間を置かずに今度は左上に杖を向けて先ほど交差した氷魔法の敵を雷撃した。
これも命中。
敵からしたら予期しない方向から狙撃されたようなものなのだから仕方なかっただろう。
しかし、今、紬は無防備な状態で落下している。敵はもう一騎いるのだ。最初に紬から少し離れた右下のほうで並走していたやつだ。その敵はさきほどの戦いを見ていたはずだ。そして当然、今、紬が自由落下していることも分かっているはず。味方を撃ち落とされた怒りを抱いてやってくるだろう。
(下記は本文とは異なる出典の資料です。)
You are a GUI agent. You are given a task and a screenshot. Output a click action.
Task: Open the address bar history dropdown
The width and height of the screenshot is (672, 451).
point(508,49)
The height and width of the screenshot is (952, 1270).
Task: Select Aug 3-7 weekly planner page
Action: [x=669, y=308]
空中であるので相対的なものだが、落下している紬に向かって、降下しつつ敵が近づいてきた。杖を紬に向けている。
撃ってくる攻撃が瞬時に敵に届く雷撃魔法だったら、紬にも避ける自信はあまりなかった。
しかし敵が撃ってきたのは火炎魔法だった。
自分の得意な魔法を使ったのかな?
紬は思った。何にしろ助かった。
紬は杖を横に向け風圧魔法を使うと火炎弾を間一髪で避けることができた。それを見た敵は驚いた様子を見せたが、次の攻撃を撃つために杖を振ろうとした。
紬には一弾を回避することで自分の戦いを有利にするには十分だった。なぜなら愛鳥が紬を救おうと急降下して向かっているのを知っていたからだ。信じていたからと言い換えてもいい。
紬の愛鳥イムールは時折羽ばたきながら急降下して、紬と同じ高度まで達すると、翼を開いて横からかっさらうようにして紬を背に受けた。
敵の第二弾は空を切り裂いただけだった。
これで紬は魔獣鷹の背に戻り、今や敵とは一対一だ。しかも紬は敵の後方の位置を取った。こうなれば、紬は生まれ育った星では「紅の魔女」と異名を取ったほどの空兵の手練れだった。雷撃弾を敵に当てて撃墜するのにそう時間はかからなかった。